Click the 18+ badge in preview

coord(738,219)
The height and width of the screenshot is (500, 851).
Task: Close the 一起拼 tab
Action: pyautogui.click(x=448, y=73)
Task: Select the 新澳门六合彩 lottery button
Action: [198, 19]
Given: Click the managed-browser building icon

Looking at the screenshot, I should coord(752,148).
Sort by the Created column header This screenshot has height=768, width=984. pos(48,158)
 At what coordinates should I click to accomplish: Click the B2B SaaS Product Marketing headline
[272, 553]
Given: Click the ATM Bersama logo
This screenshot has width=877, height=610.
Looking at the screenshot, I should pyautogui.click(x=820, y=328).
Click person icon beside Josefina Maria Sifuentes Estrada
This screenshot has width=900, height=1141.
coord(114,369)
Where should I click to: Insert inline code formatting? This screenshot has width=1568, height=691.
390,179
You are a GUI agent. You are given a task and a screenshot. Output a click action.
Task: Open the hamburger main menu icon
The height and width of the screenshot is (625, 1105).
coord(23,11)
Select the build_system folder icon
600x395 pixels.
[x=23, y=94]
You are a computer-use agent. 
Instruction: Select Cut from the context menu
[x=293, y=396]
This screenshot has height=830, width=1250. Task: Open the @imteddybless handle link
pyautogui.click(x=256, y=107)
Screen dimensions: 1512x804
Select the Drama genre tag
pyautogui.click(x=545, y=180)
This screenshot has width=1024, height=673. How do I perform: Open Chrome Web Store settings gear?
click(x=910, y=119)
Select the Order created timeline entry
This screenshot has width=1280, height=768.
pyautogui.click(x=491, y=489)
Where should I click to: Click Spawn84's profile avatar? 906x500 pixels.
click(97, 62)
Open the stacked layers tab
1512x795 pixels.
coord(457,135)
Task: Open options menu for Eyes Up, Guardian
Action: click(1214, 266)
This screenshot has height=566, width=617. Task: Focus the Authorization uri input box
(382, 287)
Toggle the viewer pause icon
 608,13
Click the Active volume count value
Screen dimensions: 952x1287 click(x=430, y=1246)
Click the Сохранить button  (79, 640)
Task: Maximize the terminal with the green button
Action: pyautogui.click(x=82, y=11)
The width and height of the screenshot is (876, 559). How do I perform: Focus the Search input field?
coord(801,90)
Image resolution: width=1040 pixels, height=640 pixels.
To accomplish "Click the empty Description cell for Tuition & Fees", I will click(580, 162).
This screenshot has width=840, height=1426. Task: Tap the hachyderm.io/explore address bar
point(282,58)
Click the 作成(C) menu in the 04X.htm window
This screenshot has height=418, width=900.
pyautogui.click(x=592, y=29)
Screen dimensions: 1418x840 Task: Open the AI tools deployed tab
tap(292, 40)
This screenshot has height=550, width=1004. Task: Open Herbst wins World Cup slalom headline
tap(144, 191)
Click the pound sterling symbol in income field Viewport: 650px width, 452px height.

TRY IT:
From the line containing "Toggle the viewer pause icon" down to the final line of the records above, copy everything exactly and include nothing else.

TASK ANSWER:
Toggle the viewer pause icon
 608,13
Click the Active volume count value
Screen dimensions: 952x1287 click(x=430, y=1246)
Click the Сохранить button  (79, 640)
Task: Maximize the terminal with the green button
Action: pyautogui.click(x=82, y=11)
The width and height of the screenshot is (876, 559). How do I perform: Focus the Search input field?
coord(801,90)
Image resolution: width=1040 pixels, height=640 pixels.
To accomplish "Click the empty Description cell for Tuition & Fees", I will click(580, 162).
This screenshot has width=840, height=1426. Task: Tap the hachyderm.io/explore address bar
point(282,58)
Click the 作成(C) menu in the 04X.htm window
This screenshot has height=418, width=900.
pyautogui.click(x=592, y=29)
Screen dimensions: 1418x840 Task: Open the AI tools deployed tab
tap(292, 40)
This screenshot has height=550, width=1004. Task: Open Herbst wins World Cup slalom headline
tap(144, 191)
Click the pound sterling symbol in income field Viewport: 650px width, 452px height.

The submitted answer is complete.